== What you are asked to do ==
Copy the records below word for word, leaving out nothing.
•••
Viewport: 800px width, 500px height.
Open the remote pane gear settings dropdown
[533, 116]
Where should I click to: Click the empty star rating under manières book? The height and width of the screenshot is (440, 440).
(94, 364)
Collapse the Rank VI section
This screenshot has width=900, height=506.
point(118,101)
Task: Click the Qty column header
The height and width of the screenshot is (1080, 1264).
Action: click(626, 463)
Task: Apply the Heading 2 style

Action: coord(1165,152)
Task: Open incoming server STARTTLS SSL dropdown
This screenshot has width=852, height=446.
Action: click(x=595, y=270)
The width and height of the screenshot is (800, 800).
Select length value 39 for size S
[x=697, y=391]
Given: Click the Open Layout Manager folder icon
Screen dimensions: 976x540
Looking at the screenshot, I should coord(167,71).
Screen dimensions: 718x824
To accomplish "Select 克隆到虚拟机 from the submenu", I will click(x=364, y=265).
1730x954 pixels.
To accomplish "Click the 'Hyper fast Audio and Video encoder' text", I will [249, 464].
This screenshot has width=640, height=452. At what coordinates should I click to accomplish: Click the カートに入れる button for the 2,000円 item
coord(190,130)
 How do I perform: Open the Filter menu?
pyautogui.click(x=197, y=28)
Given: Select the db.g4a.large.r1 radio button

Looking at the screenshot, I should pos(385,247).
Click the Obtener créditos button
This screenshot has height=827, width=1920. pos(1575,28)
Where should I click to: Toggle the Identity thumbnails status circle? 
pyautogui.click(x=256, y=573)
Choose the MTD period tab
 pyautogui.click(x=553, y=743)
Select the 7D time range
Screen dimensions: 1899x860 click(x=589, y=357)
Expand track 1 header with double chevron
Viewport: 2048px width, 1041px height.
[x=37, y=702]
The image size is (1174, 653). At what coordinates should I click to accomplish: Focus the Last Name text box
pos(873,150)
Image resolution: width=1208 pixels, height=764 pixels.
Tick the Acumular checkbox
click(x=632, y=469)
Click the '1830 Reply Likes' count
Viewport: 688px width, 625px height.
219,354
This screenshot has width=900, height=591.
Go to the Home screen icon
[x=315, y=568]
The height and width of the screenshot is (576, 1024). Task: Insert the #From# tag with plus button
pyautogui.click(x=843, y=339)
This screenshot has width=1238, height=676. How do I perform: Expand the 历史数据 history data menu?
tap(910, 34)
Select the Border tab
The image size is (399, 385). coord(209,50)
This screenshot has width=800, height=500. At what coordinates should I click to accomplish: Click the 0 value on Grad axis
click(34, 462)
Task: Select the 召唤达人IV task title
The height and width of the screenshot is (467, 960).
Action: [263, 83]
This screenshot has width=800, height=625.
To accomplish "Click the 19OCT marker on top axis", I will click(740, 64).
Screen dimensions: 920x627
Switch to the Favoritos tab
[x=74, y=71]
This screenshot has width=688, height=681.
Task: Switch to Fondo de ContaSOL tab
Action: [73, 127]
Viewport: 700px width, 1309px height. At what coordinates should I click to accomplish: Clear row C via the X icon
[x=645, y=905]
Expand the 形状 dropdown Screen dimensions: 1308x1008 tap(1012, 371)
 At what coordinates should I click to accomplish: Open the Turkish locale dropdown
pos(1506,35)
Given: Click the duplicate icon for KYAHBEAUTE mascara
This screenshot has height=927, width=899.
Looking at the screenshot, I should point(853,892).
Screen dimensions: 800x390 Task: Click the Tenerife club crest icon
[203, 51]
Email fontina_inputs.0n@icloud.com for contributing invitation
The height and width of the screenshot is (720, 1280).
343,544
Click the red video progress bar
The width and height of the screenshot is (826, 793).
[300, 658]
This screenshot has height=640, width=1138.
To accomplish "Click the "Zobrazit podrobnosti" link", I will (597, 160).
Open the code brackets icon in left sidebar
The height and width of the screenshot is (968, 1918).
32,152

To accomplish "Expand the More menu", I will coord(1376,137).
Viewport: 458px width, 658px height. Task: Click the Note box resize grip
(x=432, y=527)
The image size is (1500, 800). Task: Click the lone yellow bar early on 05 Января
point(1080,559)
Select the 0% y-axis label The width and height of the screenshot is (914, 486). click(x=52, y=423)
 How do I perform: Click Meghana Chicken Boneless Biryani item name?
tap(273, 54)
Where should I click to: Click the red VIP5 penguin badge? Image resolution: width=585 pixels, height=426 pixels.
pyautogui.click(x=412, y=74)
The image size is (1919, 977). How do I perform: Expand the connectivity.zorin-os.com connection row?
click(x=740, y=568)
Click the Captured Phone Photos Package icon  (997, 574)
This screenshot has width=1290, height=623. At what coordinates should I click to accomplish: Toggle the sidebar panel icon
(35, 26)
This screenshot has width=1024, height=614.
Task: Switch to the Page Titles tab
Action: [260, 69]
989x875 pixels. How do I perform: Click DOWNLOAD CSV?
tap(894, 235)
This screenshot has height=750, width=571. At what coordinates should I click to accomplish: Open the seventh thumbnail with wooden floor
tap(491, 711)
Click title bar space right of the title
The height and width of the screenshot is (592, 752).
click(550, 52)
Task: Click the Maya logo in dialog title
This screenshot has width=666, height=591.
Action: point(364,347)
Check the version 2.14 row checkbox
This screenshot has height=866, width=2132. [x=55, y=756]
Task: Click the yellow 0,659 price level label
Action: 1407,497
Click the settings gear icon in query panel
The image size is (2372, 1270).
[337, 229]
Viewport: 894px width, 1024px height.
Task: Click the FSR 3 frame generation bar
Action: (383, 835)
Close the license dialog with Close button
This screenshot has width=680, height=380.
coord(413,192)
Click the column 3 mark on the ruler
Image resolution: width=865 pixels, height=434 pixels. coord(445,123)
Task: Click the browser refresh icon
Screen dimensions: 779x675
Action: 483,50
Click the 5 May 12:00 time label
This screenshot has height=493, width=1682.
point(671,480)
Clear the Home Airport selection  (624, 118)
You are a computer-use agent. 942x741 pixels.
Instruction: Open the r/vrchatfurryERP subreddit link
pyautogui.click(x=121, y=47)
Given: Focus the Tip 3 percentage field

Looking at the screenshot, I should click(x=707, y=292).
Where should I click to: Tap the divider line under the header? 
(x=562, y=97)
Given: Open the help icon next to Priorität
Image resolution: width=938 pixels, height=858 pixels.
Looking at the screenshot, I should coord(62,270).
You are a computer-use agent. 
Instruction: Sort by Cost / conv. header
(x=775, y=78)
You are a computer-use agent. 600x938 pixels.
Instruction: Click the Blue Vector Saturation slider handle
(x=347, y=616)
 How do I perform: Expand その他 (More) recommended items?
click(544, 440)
•••
== Written solution ==
Viewport: 800px width, 500px height.
Open the remote pane gear settings dropdown
[533, 116]
Where should I click to: Click the empty star rating under manières book? The height and width of the screenshot is (440, 440).
(94, 364)
Collapse the Rank VI section
This screenshot has width=900, height=506.
point(118,101)
Task: Click the Qty column header
The height and width of the screenshot is (1080, 1264).
Action: click(626, 463)
Task: Apply the Heading 2 style

Action: coord(1165,152)
Task: Open incoming server STARTTLS SSL dropdown
This screenshot has width=852, height=446.
Action: click(x=595, y=270)
The width and height of the screenshot is (800, 800).
Select length value 39 for size S
[x=697, y=391]
Given: Click the Open Layout Manager folder icon
Screen dimensions: 976x540
Looking at the screenshot, I should coord(167,71).
Screen dimensions: 718x824
To accomplish "Select 克隆到虚拟机 from the submenu", I will click(x=364, y=265).
1730x954 pixels.
To accomplish "Click the 'Hyper fast Audio and Video encoder' text", I will [249, 464].
This screenshot has width=640, height=452. At what coordinates should I click to accomplish: Click the カートに入れる button for the 2,000円 item
coord(190,130)
 How do I perform: Open the Filter menu?
pyautogui.click(x=197, y=28)
Given: Select the db.g4a.large.r1 radio button

Looking at the screenshot, I should pos(385,247).
Click the Obtener créditos button
This screenshot has height=827, width=1920. pos(1575,28)
Where should I click to: Toggle the Identity thumbnails status circle? 
pyautogui.click(x=256, y=573)
Choose the MTD period tab
 pyautogui.click(x=553, y=743)
Select the 7D time range
Screen dimensions: 1899x860 click(x=589, y=357)
Expand track 1 header with double chevron
Viewport: 2048px width, 1041px height.
[x=37, y=702]
The image size is (1174, 653). At what coordinates should I click to accomplish: Focus the Last Name text box
pos(873,150)
Image resolution: width=1208 pixels, height=764 pixels.
Tick the Acumular checkbox
click(x=632, y=469)
Click the '1830 Reply Likes' count
Viewport: 688px width, 625px height.
219,354
This screenshot has width=900, height=591.
Go to the Home screen icon
[x=315, y=568]
The height and width of the screenshot is (576, 1024). Task: Insert the #From# tag with plus button
pyautogui.click(x=843, y=339)
This screenshot has width=1238, height=676. How do I perform: Expand the 历史数据 history data menu?
tap(910, 34)
Select the Border tab
The image size is (399, 385). coord(209,50)
This screenshot has width=800, height=500. At what coordinates should I click to accomplish: Click the 0 value on Grad axis
click(34, 462)
Task: Select the 召唤达人IV task title
The height and width of the screenshot is (467, 960).
Action: [263, 83]
This screenshot has width=800, height=625.
To accomplish "Click the 19OCT marker on top axis", I will click(740, 64).
Screen dimensions: 920x627
Switch to the Favoritos tab
[x=74, y=71]
This screenshot has width=688, height=681.
Task: Switch to Fondo de ContaSOL tab
Action: [73, 127]
Viewport: 700px width, 1309px height. At what coordinates should I click to accomplish: Clear row C via the X icon
[x=645, y=905]
Expand the 形状 dropdown Screen dimensions: 1308x1008 tap(1012, 371)
 At what coordinates should I click to accomplish: Open the Turkish locale dropdown
pos(1506,35)
Given: Click the duplicate icon for KYAHBEAUTE mascara
This screenshot has height=927, width=899.
Looking at the screenshot, I should point(853,892).
Screen dimensions: 800x390 Task: Click the Tenerife club crest icon
[203, 51]
Email fontina_inputs.0n@icloud.com for contributing invitation
The height and width of the screenshot is (720, 1280).
343,544
Click the red video progress bar
The width and height of the screenshot is (826, 793).
[300, 658]
This screenshot has height=640, width=1138.
To accomplish "Click the "Zobrazit podrobnosti" link", I will (597, 160).
Open the code brackets icon in left sidebar
The height and width of the screenshot is (968, 1918).
32,152

To accomplish "Expand the More menu", I will coord(1376,137).
Viewport: 458px width, 658px height. Task: Click the Note box resize grip
(x=432, y=527)
The image size is (1500, 800). Task: Click the lone yellow bar early on 05 Января
point(1080,559)
Select the 0% y-axis label The width and height of the screenshot is (914, 486). click(x=52, y=423)
 How do I perform: Click Meghana Chicken Boneless Biryani item name?
tap(273, 54)
Where should I click to: Click the red VIP5 penguin badge? Image resolution: width=585 pixels, height=426 pixels.
pyautogui.click(x=412, y=74)
The image size is (1919, 977). How do I perform: Expand the connectivity.zorin-os.com connection row?
click(x=740, y=568)
Click the Captured Phone Photos Package icon  (997, 574)
This screenshot has width=1290, height=623. At what coordinates should I click to accomplish: Toggle the sidebar panel icon
(35, 26)
This screenshot has width=1024, height=614.
Task: Switch to the Page Titles tab
Action: [260, 69]
989x875 pixels. How do I perform: Click DOWNLOAD CSV?
tap(894, 235)
This screenshot has height=750, width=571. At what coordinates should I click to accomplish: Open the seventh thumbnail with wooden floor
tap(491, 711)
Click title bar space right of the title
The height and width of the screenshot is (592, 752).
click(550, 52)
Task: Click the Maya logo in dialog title
This screenshot has width=666, height=591.
Action: point(364,347)
Check the version 2.14 row checkbox
This screenshot has height=866, width=2132. [x=55, y=756]
Task: Click the yellow 0,659 price level label
Action: 1407,497
Click the settings gear icon in query panel
The image size is (2372, 1270).
[337, 229]
Viewport: 894px width, 1024px height.
Task: Click the FSR 3 frame generation bar
Action: (383, 835)
Close the license dialog with Close button
This screenshot has width=680, height=380.
coord(413,192)
Click the column 3 mark on the ruler
Image resolution: width=865 pixels, height=434 pixels. coord(445,123)
Task: Click the browser refresh icon
Screen dimensions: 779x675
Action: 483,50
Click the 5 May 12:00 time label
This screenshot has height=493, width=1682.
point(671,480)
Clear the Home Airport selection  (624, 118)
You are a computer-use agent. 942x741 pixels.
Instruction: Open the r/vrchatfurryERP subreddit link
pyautogui.click(x=121, y=47)
Given: Focus the Tip 3 percentage field

Looking at the screenshot, I should click(x=707, y=292).
Where should I click to: Tap the divider line under the header? 
(x=562, y=97)
Given: Open the help icon next to Priorität
Image resolution: width=938 pixels, height=858 pixels.
Looking at the screenshot, I should coord(62,270).
You are a computer-use agent. 
Instruction: Sort by Cost / conv. header
(x=775, y=78)
You are a computer-use agent. 600x938 pixels.
Instruction: Click the Blue Vector Saturation slider handle
(x=347, y=616)
 How do I perform: Expand その他 (More) recommended items?
click(544, 440)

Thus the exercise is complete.